ANKARA — So, it finally happened. ISIS, the Islamic State in Iraq and Syria, has turned its attention back on Syria's strongman Bashar al-Assad, capturing and killing hundreds of his soldiers recently in the northern city of Raqqa, Syria.

This shift in the jihadist movement's strategy will most certainly affect Assad's politics — and likely the power balance across the entire region. 

Expert opinions regarding ISIS have repeatedly proved to be wrong. First, the group was said to be focused on fighting against Assad. Only much later, people realized that the movement was acting largely in step with the Syrian regime, with their goals on the field matching up perfectly.

The Turkish government was the first to voice that view, which was later embraced by both UN and U.S. officials. 

People then started to think that ISIS would be gone before Assad. But the Syrian president never left, and the jihadist organization surpassed him by becoming the largest — and most vicious — threat in the region.

Most recently, some said Assad and ISIS would never dare to attack each other. The theory has, again, wound up in the trash heap of would-be conventional wisdoms.

Will Syria turn against ISIS? 

This is what I wrote in a column published in January: "ISIS is targeting Iraq's Shia government today, but it wouldn't be an issue for them to target Damascus or Tehran tomorrow. Turkey might expect the jihadist movement to leave the field as Assad's power and influence weakens. But the Iraqi situation shows us that the exact opposite must also be considered." 

What is happening today is precisely that scenario. ISIS started targeting the Syrian regime after it no longer needed Assad. So, what's next? Above all, support for Assad will increase in Syria. With a growing fear of ISIS, people may settle to live under his rule. The Syrian opposition might also compromise as jihadists gain more and more power. 

Bashar al-Assad in April 2014 — Photo: Xinhua/Sana

What aboud Syria's strongman himself? To this day, he watched ISIS fighters slaughter his opponents. Syria's UN Ambassador, Bashar Ja'afari, depicted the situation well in a discussion we had. "Who would say it isn't in his advantage if two opposition groups kill each other?" Ja'afari said. Yet one of them is now targeting his camp. 

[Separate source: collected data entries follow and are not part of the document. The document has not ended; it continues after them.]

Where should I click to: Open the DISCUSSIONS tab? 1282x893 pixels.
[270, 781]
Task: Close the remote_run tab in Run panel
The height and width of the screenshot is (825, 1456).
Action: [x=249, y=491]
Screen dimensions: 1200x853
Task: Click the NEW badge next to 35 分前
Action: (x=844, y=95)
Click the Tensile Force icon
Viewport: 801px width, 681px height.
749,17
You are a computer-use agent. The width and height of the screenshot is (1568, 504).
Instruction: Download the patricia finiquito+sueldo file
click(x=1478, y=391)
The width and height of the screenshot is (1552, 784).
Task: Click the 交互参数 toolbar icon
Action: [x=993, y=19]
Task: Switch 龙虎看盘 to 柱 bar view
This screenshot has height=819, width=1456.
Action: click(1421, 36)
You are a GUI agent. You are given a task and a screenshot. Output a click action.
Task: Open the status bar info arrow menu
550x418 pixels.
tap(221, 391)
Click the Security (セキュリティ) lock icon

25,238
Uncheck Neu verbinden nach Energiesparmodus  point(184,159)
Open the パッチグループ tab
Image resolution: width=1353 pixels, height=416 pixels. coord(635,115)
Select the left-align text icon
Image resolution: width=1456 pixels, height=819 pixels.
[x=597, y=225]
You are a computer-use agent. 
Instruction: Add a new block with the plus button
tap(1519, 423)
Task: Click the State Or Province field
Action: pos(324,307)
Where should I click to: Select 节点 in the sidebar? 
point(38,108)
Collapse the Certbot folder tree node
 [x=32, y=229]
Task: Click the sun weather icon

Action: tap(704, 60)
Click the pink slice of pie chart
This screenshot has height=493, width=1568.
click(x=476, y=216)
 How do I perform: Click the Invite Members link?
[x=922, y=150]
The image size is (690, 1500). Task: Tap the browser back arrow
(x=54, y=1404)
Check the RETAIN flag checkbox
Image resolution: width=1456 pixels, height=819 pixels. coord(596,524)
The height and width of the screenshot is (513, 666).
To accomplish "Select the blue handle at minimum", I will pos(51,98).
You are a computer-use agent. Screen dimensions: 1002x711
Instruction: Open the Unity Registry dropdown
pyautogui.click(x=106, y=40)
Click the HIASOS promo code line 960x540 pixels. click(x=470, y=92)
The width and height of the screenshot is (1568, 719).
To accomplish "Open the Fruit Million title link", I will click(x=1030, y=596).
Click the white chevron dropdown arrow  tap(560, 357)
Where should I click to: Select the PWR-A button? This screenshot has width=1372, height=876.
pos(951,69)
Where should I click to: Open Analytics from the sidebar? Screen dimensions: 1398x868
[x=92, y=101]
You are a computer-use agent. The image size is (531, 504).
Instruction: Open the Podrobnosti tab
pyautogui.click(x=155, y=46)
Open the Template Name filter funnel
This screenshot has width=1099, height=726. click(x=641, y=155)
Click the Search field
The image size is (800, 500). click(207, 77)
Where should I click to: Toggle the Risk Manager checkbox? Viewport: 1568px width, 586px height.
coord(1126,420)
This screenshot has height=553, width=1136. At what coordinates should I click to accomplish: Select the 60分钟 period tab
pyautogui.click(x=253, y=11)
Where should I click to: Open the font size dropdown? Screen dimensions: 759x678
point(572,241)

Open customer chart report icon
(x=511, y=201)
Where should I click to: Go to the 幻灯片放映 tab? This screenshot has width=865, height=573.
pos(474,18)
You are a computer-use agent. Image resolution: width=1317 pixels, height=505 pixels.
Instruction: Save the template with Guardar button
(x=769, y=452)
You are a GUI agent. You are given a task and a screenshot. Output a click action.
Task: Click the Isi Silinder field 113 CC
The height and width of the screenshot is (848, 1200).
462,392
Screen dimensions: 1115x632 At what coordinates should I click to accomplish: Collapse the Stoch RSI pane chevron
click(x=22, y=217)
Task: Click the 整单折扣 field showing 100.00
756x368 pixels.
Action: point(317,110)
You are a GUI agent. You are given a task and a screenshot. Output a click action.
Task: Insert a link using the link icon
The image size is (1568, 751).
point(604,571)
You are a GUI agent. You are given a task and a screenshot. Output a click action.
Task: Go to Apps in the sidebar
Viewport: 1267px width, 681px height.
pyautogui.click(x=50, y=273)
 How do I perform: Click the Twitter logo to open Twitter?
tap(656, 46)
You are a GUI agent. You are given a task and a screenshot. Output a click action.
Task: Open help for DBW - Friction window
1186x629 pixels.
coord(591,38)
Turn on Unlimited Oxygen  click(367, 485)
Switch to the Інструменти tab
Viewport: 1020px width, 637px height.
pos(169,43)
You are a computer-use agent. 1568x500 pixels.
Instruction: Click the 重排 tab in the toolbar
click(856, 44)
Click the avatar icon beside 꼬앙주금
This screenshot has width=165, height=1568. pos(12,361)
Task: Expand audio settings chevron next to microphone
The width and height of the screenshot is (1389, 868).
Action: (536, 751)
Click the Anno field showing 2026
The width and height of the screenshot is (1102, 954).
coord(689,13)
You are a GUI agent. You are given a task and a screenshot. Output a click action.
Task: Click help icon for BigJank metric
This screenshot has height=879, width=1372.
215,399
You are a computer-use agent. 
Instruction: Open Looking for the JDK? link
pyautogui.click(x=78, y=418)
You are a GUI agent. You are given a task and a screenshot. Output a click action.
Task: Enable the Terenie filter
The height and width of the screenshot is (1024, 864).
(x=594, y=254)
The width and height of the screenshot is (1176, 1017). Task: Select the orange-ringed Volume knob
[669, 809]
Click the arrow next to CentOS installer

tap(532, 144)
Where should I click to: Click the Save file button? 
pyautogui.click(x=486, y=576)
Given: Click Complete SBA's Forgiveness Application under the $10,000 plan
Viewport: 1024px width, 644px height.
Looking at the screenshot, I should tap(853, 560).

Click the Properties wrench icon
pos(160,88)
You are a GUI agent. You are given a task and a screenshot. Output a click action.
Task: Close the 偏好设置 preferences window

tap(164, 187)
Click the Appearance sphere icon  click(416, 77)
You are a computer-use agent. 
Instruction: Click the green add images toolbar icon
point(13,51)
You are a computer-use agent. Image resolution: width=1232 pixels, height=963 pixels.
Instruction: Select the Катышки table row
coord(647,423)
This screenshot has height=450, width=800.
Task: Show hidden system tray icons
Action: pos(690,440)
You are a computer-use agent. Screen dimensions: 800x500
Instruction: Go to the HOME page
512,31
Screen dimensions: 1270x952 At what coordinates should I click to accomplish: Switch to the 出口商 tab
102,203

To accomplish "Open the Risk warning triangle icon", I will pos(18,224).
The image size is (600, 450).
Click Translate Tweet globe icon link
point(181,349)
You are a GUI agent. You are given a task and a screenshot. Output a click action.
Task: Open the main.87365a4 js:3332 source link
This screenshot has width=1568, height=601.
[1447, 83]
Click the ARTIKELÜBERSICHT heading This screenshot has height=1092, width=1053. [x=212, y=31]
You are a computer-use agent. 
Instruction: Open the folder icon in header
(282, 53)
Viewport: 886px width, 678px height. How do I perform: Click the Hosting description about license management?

When Assad becomes the ally

This is what I wrote in another column: "Bashar al-Assad will join the anti-ISIS front once the jihadists target him. Turkey, the West and Assad may find themselves cooperating against ISIS."

The Syrian president needs to stand with his pro-Shia and Iraqi counterpart Nouri al-Maliki in the fight against ISIS. But that means also lining up with Iranian President Hassan Rouhani as he helps Maliki.

The situation is becoming much more complex. The U.S. now cooperates with Iran vis a vis the Iraqi context, paving the way for Iran to keep moving closer to Western countries. The next Iraqi government will also deeply depend on the U.S. 

We can expect the U.S. to strike ISIS fronts as soon as the next Iraqi government is formed. Unconfirmed reports say drone strikes have already started. "If ISIS directly targeted U.S. interests, we might have made a limited strike," a government official in Washington told me last week. 

Turkey will have no choice but join this developing anti-ISIS front. The same goes for Iraqi Kurdistan, as an ally of Ankara and Washington — and soon of Baghdad.

Iran, Turkey and the U.S. may soon find themselves with Assad on their side.